• EXERCISE INSTRUCTIONS
How many of the lines below have the word "magnifier" in them? The answer is that number and nothing more.

--- PROVIDED INFORMATION Enclosed Below ---

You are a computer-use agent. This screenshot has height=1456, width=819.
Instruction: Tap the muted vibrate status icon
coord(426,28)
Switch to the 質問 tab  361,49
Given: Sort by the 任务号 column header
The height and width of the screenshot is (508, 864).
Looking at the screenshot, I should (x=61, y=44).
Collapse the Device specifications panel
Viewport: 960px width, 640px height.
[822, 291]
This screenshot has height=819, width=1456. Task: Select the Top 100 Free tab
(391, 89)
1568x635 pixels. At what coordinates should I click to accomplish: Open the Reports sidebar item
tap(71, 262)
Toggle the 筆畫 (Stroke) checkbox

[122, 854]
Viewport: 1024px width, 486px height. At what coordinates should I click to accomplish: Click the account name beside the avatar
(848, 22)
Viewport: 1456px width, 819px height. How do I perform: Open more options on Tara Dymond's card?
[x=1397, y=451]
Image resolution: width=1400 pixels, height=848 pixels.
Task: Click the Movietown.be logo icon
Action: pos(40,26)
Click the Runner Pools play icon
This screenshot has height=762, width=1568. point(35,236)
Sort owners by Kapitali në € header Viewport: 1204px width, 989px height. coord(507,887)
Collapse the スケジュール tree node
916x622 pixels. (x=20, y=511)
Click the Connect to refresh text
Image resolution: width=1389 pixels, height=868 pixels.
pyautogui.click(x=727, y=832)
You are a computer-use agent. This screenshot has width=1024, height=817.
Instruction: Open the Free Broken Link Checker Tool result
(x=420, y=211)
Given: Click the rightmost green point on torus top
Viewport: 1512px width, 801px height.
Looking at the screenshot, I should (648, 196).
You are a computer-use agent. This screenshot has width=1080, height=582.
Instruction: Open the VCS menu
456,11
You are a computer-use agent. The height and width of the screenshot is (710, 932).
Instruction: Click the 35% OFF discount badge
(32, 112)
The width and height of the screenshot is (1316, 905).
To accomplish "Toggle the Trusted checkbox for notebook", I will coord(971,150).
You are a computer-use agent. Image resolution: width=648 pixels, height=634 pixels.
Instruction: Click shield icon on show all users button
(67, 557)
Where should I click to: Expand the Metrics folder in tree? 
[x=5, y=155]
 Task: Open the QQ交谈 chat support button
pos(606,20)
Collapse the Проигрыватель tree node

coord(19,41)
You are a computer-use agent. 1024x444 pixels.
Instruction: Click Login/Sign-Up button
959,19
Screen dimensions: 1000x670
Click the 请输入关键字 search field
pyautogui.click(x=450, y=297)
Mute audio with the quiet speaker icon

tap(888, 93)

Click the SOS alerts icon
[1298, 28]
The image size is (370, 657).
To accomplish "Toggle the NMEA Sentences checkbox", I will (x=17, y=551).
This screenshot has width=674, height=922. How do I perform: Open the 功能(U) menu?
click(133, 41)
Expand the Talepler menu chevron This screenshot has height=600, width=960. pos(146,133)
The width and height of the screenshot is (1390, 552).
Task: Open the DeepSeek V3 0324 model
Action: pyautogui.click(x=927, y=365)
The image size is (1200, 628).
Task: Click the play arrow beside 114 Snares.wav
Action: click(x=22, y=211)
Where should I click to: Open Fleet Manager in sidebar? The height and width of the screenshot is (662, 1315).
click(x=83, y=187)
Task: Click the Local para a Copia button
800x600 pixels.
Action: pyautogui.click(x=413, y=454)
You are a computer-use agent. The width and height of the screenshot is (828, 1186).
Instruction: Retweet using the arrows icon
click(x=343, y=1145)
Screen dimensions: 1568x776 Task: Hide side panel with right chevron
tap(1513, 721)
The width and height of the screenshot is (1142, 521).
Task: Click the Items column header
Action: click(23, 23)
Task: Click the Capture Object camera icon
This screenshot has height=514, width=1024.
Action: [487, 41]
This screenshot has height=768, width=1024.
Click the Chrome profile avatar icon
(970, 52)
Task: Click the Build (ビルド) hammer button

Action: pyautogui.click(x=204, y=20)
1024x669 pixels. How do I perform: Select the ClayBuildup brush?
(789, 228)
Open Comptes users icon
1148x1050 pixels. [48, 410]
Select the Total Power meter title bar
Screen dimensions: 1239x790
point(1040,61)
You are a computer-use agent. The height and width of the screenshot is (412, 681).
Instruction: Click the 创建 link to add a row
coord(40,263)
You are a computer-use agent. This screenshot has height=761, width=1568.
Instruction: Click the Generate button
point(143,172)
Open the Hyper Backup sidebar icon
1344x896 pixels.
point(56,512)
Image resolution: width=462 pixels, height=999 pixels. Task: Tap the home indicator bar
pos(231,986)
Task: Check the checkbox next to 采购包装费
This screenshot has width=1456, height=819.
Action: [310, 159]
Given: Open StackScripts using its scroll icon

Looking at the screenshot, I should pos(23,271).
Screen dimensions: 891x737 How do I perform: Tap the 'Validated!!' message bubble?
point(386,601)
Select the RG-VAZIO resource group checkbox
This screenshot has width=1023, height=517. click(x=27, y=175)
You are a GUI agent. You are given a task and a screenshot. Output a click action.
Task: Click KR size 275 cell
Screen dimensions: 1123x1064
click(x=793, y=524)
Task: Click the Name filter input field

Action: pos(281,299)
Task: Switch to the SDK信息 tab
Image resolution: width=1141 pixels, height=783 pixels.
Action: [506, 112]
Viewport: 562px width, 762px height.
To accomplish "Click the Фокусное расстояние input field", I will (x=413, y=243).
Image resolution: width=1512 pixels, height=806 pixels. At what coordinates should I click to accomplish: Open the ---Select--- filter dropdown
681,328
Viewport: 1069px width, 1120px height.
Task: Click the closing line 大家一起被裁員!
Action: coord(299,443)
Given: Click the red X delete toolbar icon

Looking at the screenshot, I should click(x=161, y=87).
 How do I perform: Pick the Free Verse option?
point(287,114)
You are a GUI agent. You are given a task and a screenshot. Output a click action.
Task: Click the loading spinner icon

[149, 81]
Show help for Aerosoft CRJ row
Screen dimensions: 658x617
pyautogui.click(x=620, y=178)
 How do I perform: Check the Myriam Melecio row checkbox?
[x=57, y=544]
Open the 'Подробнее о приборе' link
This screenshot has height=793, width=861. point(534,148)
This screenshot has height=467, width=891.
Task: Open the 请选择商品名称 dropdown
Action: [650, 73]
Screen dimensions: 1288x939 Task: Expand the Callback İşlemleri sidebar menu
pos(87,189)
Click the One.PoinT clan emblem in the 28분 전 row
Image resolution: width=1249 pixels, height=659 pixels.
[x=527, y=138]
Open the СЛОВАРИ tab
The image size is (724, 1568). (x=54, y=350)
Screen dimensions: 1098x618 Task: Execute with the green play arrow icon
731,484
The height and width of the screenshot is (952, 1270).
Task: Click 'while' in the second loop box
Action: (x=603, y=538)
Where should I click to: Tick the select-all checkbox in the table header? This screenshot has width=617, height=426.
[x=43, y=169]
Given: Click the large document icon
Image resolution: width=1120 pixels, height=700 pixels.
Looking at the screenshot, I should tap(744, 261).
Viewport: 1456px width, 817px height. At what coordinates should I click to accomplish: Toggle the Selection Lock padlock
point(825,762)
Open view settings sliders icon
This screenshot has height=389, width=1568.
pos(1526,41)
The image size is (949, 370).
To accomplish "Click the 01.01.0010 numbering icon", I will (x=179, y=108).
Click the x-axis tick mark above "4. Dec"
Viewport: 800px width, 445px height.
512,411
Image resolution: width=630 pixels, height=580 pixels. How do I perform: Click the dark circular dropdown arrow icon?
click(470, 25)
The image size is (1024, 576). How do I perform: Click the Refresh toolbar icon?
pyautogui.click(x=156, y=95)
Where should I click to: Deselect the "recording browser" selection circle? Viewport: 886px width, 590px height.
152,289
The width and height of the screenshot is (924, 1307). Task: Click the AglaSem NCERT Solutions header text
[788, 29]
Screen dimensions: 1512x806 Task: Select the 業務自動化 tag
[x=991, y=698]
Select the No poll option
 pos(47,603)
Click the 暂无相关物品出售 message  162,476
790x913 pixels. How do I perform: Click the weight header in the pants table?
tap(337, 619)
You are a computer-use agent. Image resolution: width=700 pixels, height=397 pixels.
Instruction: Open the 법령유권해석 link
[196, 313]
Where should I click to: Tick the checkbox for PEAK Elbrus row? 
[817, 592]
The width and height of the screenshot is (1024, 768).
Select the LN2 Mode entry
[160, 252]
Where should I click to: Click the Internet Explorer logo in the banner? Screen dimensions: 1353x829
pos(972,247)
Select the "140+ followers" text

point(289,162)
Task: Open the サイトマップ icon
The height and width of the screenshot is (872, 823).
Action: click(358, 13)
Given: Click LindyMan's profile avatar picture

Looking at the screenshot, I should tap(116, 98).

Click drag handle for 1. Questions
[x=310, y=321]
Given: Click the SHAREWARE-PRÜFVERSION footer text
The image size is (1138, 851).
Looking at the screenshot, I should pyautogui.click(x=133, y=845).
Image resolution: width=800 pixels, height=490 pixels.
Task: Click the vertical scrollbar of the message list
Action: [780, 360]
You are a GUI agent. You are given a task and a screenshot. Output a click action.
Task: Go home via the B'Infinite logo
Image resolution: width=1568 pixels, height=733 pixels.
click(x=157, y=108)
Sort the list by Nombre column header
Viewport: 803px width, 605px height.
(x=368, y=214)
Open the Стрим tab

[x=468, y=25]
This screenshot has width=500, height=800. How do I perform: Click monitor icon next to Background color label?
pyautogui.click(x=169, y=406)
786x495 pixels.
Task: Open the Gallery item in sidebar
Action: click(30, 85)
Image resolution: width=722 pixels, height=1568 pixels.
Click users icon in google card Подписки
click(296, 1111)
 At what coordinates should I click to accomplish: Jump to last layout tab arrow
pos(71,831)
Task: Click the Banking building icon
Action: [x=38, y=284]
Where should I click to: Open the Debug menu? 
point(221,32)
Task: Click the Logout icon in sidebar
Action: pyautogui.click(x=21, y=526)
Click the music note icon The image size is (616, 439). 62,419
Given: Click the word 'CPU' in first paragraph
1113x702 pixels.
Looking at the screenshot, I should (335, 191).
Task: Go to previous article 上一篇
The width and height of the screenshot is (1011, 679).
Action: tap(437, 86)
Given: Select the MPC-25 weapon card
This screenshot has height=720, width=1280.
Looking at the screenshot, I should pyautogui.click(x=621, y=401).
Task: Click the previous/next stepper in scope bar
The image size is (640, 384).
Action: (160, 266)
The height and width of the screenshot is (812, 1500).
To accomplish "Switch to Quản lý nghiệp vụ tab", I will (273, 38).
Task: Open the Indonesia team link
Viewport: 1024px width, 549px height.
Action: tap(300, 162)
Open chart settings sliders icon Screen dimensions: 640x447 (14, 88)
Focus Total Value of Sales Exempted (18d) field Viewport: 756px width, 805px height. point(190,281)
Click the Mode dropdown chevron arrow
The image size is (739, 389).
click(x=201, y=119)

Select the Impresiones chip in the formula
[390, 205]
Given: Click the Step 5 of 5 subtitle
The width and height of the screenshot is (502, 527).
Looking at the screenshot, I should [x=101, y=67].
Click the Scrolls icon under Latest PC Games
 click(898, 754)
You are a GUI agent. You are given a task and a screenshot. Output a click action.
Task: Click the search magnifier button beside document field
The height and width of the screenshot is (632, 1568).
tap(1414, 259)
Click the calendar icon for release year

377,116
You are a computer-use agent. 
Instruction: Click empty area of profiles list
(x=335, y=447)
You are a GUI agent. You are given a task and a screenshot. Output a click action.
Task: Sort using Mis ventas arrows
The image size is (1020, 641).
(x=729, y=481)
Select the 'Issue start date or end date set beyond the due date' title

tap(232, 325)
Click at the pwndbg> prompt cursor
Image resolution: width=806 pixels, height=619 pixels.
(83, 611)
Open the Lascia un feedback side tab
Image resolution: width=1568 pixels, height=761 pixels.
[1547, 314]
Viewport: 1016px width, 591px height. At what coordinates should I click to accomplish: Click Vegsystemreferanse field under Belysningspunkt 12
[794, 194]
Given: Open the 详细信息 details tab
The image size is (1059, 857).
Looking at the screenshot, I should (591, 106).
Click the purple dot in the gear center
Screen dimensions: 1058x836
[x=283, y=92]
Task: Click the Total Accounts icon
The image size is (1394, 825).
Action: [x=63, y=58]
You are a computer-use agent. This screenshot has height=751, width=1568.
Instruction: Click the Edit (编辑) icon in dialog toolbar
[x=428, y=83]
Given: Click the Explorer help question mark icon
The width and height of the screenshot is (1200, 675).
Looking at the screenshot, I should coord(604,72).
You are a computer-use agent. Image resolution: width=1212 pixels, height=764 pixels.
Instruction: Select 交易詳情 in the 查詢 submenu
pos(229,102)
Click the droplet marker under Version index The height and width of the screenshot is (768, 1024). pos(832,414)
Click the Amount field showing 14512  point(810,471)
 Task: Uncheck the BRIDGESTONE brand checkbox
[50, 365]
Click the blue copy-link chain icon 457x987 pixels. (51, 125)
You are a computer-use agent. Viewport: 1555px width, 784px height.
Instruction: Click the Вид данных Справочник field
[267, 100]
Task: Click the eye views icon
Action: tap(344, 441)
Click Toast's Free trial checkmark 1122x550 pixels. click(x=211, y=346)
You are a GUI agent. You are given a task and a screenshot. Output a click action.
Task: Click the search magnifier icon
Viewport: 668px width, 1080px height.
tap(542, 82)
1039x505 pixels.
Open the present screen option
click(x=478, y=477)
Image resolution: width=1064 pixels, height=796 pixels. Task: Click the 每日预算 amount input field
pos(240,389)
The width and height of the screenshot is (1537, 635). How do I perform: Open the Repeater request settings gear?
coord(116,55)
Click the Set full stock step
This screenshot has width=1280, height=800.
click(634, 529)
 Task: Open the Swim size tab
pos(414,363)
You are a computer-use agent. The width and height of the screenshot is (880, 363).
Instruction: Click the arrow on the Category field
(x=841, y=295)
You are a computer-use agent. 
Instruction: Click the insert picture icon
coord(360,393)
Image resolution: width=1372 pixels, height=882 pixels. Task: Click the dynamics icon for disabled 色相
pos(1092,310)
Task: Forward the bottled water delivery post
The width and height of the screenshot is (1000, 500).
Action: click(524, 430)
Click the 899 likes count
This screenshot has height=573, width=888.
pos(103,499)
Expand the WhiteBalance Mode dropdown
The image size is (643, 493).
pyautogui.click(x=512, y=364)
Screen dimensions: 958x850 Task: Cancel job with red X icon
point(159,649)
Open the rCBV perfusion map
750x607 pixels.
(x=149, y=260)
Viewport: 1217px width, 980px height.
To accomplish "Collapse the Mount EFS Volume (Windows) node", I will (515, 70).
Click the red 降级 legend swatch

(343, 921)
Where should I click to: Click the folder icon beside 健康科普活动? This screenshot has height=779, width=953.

--- End of Enclosed PROVIDED INFORMATION ---

• YOUR SOLUTION
2